In Exercises $$21-28$$, describe the domain of the function.$$f(x)=\frac{8 x}{(x-1)(x-2)}$$

Answer

**step1** Understanding the problem

The problem asks us to find the domain of the function $$f(x)=\frac{8 x}{(x-1)(x-2)}$$. The domain refers to all possible numbers that 'x' can be, for which the function gives a valid numerical output.

**step2** Identifying the restriction for fractions

A fundamental rule in mathematics is that division by zero is not allowed or is undefined. Therefore, for a fraction like the given function, the bottom part, which is called the denominator, cannot be equal to zero. To find the domain, we need to identify any values of 'x' that would make the denominator zero and exclude them.

**step3** Analyzing the denominator

The denominator of our function is $$(x-1)(x-2)$$. This expression represents the multiplication of two parts: the first part is $$(x-1)$$ and the second part is $$(x-2)$$. For the result of a multiplication to be zero, at least one of the parts being multiplied must be zero.

**step4** Finding the value of 'x' that makes the first part zero

Let's consider the first part, $$(x-1)$$. We need to find out what number 'x' must be so that when we subtract 1 from it, the result is 0. If we think about it, $$1 - 1 = 0$$. So, if 'x' is 1, the first part of the denominator becomes zero, which makes the entire denominator zero.

**step5** Finding the value of 'x' that makes the second part zero

Next, let's consider the second part, $$(x-2)$$. We need to find out what number 'x' must be so that when we subtract 2 from it, the result is 0. If we think about it, $$2 - 2 = 0$$. So, if 'x' is 2, the second part of the denominator becomes zero, which also makes the entire denominator zero.

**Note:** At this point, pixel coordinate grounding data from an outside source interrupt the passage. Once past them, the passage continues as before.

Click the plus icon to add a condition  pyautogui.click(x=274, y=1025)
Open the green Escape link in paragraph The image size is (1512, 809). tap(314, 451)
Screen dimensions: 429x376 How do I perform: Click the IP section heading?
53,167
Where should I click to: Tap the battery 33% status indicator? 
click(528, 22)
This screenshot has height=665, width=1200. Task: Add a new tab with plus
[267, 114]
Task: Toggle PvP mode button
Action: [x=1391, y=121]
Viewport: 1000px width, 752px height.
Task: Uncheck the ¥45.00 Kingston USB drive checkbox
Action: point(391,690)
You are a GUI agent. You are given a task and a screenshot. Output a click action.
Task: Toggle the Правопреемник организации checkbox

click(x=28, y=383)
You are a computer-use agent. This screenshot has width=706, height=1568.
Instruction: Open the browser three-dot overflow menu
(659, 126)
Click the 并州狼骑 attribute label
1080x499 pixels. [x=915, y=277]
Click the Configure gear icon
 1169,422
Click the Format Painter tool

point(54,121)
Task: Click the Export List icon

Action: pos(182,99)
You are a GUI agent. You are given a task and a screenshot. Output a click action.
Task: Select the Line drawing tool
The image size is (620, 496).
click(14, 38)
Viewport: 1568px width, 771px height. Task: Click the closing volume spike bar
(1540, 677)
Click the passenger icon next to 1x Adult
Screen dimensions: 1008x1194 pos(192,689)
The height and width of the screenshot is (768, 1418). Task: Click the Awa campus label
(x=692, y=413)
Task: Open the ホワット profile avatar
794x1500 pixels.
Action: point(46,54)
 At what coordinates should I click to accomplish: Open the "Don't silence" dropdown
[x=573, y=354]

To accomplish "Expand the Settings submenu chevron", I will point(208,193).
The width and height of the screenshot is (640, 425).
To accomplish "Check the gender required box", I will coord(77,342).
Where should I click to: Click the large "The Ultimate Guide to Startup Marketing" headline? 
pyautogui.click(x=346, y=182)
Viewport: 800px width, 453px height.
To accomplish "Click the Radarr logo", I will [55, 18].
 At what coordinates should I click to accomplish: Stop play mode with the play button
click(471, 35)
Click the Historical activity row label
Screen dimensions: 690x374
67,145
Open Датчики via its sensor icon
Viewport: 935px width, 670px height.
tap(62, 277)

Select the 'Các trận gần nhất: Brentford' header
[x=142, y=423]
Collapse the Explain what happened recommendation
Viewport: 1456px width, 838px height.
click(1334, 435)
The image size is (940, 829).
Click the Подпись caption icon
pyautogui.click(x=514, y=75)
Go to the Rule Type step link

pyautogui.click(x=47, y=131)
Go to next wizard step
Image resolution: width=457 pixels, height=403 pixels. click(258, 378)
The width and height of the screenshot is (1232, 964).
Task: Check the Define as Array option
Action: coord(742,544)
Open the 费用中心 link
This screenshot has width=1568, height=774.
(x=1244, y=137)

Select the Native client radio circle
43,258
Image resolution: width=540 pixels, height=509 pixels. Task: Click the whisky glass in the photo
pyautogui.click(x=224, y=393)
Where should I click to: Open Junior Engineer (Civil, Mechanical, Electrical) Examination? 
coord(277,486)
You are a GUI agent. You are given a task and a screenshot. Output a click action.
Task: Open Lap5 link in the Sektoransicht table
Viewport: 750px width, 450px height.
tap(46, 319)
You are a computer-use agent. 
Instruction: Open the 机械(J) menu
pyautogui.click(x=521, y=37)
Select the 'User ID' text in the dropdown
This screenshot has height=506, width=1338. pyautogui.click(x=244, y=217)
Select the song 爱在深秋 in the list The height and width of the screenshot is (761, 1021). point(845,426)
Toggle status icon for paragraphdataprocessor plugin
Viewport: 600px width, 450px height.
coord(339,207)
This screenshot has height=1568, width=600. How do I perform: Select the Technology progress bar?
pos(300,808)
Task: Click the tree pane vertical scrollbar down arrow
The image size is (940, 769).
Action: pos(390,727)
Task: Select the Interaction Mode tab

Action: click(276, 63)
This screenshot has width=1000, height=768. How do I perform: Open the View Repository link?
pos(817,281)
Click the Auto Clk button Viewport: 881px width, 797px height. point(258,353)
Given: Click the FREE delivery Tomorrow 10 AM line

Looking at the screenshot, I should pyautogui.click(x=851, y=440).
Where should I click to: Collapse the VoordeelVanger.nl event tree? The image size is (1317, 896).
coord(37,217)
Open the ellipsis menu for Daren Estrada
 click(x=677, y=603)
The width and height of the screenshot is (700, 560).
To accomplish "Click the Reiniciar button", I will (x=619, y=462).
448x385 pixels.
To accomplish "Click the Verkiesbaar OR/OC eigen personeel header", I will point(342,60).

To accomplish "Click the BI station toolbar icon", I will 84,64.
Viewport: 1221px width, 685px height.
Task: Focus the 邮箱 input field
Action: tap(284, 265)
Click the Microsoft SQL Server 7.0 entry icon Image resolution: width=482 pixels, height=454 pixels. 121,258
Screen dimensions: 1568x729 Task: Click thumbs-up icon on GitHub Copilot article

**step6** Identifying the excluded values

From our analysis, we found that if 'x' is 1 or if 'x' is 2, the denominator of the function becomes zero. Since the denominator cannot be zero for the function to be defined, 'x' cannot be 1, and 'x' cannot be 2.

**step7** Describing the domain of the function

The domain of the function consists of all real numbers except those values of 'x' that make the denominator zero. Therefore, the domain of the function $$f(x)=\frac{8 x}{(x-1)(x-2)}$$ is all real numbers except 1 and 2.